Question

Given that $$(x+3)$$ is a factor of $$f(x)$$ where $$f(x)\equiv 2x^{3}-ax+12$$, find the constant $$a$$. Express $$f(x)$$ as a product of linear factors.

Answer

**step1** Understanding the Problem

The problem asks us to determine the value of a constant 'a' within the polynomial function $$f(x) = 2x^3 - ax + 12$$. We are given a critical piece of information: that $$(x+3)$$ is a factor of this polynomial. Following this, we are asked to rewrite the function $$f(x)$$ as a product of its linear factors.

**step2** Analyzing the Mathematical Concepts Involved

The core concepts presented in this problem include polynomial functions, the definition of a "factor" in the context of polynomials, and the factorization of a polynomial into "linear factors." In mathematics, if $$(x+3)$$ is a factor of $$f(x)$$, it implies that $$f(-3) = 0$$ according to the Factor Theorem. Finding 'a' would involve substituting $$-3$$ into the function and solving the resulting equation. Subsequently, expressing $$f(x)$$ as a product of linear factors would require polynomial division (such as synthetic division or long division) and then factoring the resulting quadratic expression.

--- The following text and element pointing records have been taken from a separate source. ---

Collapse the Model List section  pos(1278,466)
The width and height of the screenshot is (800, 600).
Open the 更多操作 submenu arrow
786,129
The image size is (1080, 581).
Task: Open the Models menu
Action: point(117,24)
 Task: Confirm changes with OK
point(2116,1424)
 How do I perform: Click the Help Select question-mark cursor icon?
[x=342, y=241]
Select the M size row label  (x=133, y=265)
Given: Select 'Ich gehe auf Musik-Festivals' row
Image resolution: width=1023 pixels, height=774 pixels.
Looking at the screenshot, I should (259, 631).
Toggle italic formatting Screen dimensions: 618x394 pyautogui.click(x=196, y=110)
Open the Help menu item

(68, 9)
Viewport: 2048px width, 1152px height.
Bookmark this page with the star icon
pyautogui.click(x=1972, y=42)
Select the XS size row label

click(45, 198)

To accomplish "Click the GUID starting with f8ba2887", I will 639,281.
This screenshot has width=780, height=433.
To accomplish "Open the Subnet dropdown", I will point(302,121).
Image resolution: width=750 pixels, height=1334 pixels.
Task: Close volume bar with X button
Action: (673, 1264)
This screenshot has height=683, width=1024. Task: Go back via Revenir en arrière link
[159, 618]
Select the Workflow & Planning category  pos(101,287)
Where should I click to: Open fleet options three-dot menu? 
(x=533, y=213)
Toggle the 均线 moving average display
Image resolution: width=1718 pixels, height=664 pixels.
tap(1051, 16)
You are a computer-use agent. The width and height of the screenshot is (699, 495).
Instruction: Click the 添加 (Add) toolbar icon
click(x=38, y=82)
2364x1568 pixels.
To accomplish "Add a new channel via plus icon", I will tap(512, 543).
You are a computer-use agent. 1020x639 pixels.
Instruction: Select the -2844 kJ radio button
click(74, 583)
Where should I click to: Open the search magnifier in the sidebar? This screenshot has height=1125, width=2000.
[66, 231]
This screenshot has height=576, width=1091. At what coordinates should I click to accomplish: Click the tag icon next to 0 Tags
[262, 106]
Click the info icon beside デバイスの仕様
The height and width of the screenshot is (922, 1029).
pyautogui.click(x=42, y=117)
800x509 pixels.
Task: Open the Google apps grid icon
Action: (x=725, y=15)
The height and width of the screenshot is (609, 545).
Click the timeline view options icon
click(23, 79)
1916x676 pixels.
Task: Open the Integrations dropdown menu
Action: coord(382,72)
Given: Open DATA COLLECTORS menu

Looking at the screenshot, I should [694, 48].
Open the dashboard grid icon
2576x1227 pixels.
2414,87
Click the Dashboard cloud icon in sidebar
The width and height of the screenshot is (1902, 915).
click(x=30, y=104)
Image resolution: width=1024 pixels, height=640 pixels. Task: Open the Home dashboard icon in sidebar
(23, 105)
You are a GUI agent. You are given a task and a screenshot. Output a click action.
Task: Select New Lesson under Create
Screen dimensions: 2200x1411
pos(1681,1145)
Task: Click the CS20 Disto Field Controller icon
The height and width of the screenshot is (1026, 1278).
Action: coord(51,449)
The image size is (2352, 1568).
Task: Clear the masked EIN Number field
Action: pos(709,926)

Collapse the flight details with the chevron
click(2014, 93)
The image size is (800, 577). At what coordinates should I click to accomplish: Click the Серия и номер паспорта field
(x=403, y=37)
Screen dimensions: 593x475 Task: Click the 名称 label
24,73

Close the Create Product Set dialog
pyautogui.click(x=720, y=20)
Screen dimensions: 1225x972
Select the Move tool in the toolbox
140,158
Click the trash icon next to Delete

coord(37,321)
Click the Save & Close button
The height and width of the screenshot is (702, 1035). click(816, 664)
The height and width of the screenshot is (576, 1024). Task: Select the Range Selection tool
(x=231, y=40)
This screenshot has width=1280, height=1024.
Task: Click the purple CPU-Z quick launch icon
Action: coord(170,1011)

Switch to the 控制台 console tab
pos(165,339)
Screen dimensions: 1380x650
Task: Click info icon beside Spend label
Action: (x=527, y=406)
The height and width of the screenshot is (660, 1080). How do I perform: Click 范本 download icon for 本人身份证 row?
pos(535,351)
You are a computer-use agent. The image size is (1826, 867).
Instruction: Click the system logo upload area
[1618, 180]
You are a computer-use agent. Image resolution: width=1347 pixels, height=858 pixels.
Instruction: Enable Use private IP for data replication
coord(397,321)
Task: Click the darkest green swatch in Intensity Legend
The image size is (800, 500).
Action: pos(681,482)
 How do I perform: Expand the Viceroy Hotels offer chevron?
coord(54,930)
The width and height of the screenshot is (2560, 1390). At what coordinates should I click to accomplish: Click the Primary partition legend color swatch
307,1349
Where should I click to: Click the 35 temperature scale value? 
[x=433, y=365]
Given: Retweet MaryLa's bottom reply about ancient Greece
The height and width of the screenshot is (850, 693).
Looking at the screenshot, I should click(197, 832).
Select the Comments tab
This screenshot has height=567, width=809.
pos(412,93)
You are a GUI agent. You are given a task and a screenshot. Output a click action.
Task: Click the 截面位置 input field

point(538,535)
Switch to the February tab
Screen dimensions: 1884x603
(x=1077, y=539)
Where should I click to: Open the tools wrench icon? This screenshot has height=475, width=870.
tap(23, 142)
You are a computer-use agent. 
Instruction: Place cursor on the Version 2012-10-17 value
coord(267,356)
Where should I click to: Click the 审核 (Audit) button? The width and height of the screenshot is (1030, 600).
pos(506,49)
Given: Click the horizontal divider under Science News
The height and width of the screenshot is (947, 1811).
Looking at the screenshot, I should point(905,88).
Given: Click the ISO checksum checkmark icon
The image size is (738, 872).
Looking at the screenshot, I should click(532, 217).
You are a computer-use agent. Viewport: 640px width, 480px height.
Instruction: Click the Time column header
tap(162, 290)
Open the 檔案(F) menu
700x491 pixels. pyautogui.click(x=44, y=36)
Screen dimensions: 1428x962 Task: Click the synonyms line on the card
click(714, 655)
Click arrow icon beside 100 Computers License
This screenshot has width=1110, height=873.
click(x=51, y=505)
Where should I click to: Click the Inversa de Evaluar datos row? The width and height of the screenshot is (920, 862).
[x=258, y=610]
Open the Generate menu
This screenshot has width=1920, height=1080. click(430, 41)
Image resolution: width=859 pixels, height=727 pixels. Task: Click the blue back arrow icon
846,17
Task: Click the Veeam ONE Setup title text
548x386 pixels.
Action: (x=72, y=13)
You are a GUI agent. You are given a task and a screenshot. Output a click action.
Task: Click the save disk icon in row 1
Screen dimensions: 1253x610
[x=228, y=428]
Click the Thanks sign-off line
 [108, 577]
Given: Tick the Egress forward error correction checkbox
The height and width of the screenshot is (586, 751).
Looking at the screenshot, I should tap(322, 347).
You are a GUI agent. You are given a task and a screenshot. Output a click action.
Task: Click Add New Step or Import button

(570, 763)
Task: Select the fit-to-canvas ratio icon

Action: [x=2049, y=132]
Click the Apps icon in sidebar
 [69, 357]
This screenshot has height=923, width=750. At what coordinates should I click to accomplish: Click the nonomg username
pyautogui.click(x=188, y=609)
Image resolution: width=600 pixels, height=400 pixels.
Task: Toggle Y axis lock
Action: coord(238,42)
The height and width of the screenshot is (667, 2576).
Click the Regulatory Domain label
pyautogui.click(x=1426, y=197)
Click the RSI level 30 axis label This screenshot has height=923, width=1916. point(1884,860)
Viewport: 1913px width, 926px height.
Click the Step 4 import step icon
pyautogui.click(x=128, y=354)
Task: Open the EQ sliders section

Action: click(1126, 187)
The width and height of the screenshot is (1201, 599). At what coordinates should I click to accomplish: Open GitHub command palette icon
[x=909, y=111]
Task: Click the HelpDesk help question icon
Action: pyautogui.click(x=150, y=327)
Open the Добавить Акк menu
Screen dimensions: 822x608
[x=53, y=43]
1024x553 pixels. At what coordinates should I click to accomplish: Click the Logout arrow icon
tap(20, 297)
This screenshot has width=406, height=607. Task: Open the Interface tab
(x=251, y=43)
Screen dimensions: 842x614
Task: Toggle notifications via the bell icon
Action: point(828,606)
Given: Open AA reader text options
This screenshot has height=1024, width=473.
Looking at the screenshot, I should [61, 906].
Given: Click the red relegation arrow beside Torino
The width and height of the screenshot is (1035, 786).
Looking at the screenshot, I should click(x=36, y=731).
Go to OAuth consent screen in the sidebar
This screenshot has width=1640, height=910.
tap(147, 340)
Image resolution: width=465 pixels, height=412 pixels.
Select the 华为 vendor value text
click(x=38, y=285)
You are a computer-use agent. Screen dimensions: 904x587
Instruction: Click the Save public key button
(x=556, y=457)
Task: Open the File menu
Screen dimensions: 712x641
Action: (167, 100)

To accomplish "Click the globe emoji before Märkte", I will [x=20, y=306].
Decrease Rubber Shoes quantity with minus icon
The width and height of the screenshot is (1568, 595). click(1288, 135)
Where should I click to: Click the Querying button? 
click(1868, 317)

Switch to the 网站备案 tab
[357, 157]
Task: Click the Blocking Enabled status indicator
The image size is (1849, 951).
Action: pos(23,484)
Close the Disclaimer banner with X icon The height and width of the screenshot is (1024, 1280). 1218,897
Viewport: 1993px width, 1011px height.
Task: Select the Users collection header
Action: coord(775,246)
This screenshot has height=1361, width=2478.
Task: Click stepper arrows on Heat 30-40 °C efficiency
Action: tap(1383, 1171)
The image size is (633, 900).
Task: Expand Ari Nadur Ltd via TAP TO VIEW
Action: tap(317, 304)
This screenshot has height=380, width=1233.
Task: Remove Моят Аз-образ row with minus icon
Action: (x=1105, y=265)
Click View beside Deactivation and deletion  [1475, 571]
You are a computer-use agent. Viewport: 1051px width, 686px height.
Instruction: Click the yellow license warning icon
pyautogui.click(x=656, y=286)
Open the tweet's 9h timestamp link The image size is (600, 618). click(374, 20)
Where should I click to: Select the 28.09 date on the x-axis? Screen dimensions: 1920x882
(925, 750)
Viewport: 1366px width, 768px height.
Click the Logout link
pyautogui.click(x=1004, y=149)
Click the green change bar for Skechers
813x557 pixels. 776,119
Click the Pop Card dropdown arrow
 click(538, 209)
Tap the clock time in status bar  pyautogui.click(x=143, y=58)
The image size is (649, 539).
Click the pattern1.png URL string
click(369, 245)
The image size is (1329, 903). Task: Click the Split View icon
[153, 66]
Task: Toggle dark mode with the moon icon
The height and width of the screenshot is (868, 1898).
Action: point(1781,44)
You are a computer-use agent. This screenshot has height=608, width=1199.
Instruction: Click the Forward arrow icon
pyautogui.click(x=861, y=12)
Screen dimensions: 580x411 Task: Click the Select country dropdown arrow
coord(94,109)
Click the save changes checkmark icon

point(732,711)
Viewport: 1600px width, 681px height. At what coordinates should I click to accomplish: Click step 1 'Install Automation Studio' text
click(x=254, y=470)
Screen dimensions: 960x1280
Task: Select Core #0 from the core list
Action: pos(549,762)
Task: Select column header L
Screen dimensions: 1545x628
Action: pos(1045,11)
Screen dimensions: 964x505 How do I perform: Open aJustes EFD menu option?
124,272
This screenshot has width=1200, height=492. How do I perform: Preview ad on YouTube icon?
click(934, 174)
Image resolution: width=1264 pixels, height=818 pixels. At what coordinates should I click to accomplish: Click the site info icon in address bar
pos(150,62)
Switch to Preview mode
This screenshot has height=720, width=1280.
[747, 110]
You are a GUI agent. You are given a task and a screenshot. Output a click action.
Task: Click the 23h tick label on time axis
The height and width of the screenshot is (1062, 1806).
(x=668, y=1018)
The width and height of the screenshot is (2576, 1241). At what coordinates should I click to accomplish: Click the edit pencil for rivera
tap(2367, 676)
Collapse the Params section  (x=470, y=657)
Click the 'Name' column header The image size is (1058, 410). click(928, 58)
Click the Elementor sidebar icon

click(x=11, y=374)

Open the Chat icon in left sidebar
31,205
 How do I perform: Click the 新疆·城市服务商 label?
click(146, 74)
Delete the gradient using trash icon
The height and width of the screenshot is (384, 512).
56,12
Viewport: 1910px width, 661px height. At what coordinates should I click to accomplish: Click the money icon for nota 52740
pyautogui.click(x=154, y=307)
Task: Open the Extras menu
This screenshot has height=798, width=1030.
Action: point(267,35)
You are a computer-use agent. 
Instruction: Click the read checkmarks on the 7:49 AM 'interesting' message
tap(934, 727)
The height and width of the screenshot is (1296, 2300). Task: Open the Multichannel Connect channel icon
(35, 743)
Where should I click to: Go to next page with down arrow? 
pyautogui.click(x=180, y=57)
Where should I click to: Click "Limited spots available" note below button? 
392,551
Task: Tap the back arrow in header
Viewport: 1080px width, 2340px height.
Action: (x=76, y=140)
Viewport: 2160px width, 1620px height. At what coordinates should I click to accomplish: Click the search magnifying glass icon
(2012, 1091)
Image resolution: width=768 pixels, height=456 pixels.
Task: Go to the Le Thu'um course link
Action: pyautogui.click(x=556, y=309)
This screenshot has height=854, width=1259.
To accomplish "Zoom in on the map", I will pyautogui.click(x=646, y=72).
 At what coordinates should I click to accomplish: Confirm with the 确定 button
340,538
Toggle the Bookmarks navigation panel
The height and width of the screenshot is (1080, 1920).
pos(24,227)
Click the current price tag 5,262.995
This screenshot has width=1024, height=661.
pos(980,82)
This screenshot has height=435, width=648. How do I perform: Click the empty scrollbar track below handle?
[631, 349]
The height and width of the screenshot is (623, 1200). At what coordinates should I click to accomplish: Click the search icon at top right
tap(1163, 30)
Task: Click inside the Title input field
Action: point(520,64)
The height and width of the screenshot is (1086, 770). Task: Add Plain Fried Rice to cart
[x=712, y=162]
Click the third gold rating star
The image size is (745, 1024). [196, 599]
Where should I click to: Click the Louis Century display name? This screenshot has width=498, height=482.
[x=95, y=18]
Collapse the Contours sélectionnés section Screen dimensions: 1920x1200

**step3** Evaluating Suitability with Given Constraints

The instructions for solving this problem explicitly state: "Do not use methods beyond elementary school level (e.g., avoid using algebraic equations to solve problems)." and "You should follow Common Core standards from grade K to grade 5."
The mathematical techniques required to solve this problem—including polynomial functions, the Factor Theorem, operations with cubic expressions, and advanced algebraic factorization—are topics typically introduced in middle school or high school algebra curricula. These concepts are significantly beyond the scope of elementary school mathematics (Grade K-5 Common Core standards), which primarily focuses on arithmetic operations with whole numbers, fractions, and decimals, basic geometry, and measurement, without engaging in abstract variable manipulation in polynomial forms or solving equations of this complexity.

**step4** Conclusion on Solvability

Given the intrinsic nature of the problem, which necessitates the use of algebraic methods like the Factor Theorem and polynomial division, it directly conflicts with the imposed constraint to only use elementary school level mathematics. Therefore, this problem cannot be solved while adhering to the specified limitations.